On 04/03/2016 06:09 PM, L. David Baron wrote:
On Saturday 2016-04-02 18:51 -0300, Eric Rescorla wrote:
1. I write a bunch of code, committing along the way, so I have a lot of
commits named "Checkpoint" and "Fix bug" and the like.
2. When it works, I push the code up to the review system for review.
3. In response to review comments, I add a bunch more changes as new
commits and push them up the review system for review.
4. Repeat 2 and 3 until I get r+
5. Squash everything into one commit and land it.

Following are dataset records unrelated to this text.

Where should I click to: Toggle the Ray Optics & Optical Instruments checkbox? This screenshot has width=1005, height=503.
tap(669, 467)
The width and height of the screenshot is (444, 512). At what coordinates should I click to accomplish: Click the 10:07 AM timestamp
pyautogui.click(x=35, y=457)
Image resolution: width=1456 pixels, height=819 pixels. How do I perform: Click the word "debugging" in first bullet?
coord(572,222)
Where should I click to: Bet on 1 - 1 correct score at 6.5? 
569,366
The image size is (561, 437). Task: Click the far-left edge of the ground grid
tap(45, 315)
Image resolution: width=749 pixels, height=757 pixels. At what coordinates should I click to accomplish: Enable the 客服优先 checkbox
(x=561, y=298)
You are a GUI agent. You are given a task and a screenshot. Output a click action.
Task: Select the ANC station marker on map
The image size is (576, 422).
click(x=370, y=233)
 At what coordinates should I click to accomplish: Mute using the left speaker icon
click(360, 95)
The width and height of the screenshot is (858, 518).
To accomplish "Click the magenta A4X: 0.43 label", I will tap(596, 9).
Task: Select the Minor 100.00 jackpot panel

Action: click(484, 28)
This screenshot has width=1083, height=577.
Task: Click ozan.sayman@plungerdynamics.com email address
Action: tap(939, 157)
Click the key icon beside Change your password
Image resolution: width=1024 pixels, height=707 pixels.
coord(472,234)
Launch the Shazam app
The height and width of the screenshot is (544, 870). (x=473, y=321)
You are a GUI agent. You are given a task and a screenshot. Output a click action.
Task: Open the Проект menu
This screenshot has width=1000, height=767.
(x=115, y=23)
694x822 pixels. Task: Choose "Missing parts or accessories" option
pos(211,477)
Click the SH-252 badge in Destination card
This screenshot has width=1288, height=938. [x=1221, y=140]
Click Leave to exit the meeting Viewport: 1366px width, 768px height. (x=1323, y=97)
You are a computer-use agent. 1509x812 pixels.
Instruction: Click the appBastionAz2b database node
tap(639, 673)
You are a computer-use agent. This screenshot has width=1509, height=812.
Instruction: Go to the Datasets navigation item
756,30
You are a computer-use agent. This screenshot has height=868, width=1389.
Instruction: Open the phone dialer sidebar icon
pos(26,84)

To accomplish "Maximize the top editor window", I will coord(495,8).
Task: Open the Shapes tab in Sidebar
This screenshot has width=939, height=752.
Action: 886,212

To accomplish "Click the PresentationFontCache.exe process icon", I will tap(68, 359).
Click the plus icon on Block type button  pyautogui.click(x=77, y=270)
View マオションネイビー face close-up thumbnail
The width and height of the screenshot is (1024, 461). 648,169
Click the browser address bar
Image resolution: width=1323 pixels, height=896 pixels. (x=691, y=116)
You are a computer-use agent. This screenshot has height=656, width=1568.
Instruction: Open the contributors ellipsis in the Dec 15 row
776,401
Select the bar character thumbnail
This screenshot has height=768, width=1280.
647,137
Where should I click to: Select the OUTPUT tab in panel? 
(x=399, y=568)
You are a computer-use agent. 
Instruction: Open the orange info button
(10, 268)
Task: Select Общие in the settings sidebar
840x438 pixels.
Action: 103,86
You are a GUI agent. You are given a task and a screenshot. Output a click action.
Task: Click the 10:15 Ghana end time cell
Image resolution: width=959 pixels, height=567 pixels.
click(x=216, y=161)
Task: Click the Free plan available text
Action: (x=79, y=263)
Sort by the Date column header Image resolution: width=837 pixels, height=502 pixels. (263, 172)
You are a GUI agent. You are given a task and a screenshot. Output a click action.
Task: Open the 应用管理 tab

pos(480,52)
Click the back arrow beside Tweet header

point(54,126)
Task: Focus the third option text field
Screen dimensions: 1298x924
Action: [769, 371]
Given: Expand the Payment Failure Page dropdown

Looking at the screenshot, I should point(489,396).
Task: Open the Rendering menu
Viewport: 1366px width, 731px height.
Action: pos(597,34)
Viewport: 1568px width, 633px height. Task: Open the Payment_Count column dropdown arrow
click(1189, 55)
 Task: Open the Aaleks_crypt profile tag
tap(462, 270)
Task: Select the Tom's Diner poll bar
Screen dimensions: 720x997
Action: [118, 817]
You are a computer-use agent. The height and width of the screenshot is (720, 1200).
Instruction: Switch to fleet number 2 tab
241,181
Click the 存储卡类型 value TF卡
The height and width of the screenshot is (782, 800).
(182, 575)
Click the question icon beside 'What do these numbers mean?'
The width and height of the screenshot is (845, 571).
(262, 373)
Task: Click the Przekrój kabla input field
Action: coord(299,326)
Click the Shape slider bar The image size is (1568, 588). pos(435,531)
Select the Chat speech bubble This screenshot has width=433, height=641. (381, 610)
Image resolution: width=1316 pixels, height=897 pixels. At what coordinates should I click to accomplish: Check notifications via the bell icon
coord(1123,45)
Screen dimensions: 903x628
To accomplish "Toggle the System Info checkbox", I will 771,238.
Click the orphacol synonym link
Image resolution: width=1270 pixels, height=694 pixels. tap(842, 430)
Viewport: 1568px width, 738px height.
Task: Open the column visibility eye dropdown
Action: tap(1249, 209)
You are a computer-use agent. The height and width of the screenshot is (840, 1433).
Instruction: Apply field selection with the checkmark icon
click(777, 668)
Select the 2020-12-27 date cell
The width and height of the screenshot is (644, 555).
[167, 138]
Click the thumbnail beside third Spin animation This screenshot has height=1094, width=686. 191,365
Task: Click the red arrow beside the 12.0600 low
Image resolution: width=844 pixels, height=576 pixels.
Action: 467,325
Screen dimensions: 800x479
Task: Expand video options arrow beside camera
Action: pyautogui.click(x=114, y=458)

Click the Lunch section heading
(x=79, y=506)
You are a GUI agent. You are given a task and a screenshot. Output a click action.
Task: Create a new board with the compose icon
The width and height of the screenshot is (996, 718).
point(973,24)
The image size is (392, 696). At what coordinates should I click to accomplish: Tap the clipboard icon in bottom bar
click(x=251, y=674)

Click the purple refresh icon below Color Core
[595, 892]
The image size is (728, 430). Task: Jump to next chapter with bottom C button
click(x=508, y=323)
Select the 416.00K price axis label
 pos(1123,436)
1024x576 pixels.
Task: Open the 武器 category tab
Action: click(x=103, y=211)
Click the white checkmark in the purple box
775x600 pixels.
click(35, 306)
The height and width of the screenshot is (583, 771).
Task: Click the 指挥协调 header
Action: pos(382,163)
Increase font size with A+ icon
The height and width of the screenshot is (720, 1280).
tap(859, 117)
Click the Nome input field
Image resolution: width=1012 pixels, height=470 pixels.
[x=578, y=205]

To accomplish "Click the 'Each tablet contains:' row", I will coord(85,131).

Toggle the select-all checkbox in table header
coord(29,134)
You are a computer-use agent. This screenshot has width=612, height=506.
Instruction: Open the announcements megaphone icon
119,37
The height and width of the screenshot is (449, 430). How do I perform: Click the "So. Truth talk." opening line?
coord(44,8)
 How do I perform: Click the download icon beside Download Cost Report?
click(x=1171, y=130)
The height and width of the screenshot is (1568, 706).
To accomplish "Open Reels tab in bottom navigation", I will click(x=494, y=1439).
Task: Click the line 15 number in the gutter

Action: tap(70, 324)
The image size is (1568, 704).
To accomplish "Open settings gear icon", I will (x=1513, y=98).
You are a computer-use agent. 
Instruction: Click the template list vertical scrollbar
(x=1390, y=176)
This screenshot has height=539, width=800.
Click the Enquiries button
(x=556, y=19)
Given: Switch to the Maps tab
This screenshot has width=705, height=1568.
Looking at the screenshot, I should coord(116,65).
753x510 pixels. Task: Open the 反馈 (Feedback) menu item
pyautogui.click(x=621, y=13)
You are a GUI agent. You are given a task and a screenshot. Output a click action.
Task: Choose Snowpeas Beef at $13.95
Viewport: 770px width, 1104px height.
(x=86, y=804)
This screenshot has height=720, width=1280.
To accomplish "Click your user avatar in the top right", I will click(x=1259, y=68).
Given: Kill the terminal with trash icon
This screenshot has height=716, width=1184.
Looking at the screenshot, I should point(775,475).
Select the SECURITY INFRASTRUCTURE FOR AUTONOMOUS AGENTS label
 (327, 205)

Every time I do #3, it creates a new review request, but as you can see,
this doesn't have any meaningful connection to my local commits, which is a
good thing because while I want to keep my local history, I don't want it
to show up either in review or in the tree. This is also the way I want to
see patches because I want to review the whole thing at once.
This is why I use mq. With mq, I maintain the sequence of
changesets that are the logical units to be committed (and submitted
for review), and I have the history of that sequence (in a
version-controlled patch repository).
It's useful for reviewability and for bisection for the logical
units that I commit to be small and (for review) understandable.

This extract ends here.